Anmerkung der Redaktion (2. August 2023):
Als dieser Text von Fabian Wolff in der Jüdischen Allgemeinen erschien, glaubte die Redaktion Wolffs Auskunft, er sei Jude. Inzwischen hat sich Wolffs Behauptung als unwahr herausgestellt.
Wenn Videospiele Geschichtsbewusstsein besäßen, würden Super Mario, Sonic und der Master Chief jetzt Schwarz tragen. Denn Ralph H. Baer, der Vater der Videospiele, ist tot.
Als Rudolf Heinrich Baer kam er 1922 in Rodalben in der Pfalz zur Welt. Vater Leo war Schuhmacher. Die Familie floh im August 1938 nach New York. Aus Rudolf Heinrich wurde Ralph Henry. Der 16-Jährige arbeitete bald nach der Ankunft zehn Stunden am Tag in einer Fabrik.
Von seinen zwölf Dollar Wochenlohn zwackte er pro Woche 1,25 Dollar für ein Fernstudium zum Radio- und Fernsehtechniker ab. 1943 wurde er zur Army eingezogen und arbeitete vor allem im militärischen Abwehrdienst in London. Sein Spezialgebiet waren Waffen der Achsenmächte, in deren Gebrauch er die GIs unterwies. Nach dem Krieg machte er einen der ersten Bachelor-Abschlüsse in dem neuen Studienfach Fernsehtechnik.
Rüstungsfirma 1952 heiratete Baer Dena Whinston, das Paar bekam drei Kinder. 1956 ging er zu Sanders Associates in New Hampshire, einer Rüstungsfirma, die Radare und Abwehrsysteme für Flugzeuge herstellte. Doch in einem kleinen Raum im fünften Stock des Firmensitzes tüftelte Baer an ganz anderen Ideen. »Wir konnten auf einem Fernsehbildschirm einen einzelnen Punkt anzeigen lassen, den wir mit einem Knüppel – wie bei einem Flugzeug – steuern konnten«, erinnerte er sich später über den ersten Schritt zu seiner großen Erfindung.

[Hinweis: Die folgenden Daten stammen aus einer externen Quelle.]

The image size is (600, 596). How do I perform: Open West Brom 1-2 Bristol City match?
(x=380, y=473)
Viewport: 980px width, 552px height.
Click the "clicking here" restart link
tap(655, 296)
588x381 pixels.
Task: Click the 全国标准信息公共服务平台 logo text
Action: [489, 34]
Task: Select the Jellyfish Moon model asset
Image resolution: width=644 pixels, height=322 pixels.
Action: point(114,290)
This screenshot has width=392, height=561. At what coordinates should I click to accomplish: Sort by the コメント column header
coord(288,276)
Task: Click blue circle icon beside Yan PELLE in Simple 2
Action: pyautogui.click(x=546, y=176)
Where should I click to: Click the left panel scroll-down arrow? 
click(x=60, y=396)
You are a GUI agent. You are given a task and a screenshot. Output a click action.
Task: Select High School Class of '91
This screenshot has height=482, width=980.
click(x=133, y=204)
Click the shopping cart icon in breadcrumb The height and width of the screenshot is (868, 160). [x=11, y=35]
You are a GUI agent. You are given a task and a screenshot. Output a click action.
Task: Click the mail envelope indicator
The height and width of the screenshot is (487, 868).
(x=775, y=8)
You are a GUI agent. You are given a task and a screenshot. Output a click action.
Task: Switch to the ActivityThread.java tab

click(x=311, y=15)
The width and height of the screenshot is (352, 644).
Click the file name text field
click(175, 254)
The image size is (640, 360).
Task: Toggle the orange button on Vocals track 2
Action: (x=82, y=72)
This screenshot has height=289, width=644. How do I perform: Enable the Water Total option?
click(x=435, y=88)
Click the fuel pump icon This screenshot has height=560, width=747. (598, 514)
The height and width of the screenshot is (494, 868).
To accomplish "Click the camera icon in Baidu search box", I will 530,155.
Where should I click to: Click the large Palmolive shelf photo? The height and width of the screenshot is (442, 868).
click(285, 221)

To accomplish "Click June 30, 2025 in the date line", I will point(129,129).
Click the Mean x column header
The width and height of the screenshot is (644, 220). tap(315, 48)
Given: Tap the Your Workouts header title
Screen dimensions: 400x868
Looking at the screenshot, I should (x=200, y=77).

»Dann haben wir einen zweiten Punkt angezeigt, einen zweiten Knüppel. Diese zwei Punkte, mit zwei Spielern, konnten sich verfolgen. Wenn die zwei Punkte sich berührten, verschwanden beide. Das hat Spaß gemacht.« Es war das laut offizieller Geschichtsschreibung erste Videospiel, heute noch im Keller des Museum of the Moving Image in Astoria im US-Bundesstaat New York beschau- und sogar spielbar.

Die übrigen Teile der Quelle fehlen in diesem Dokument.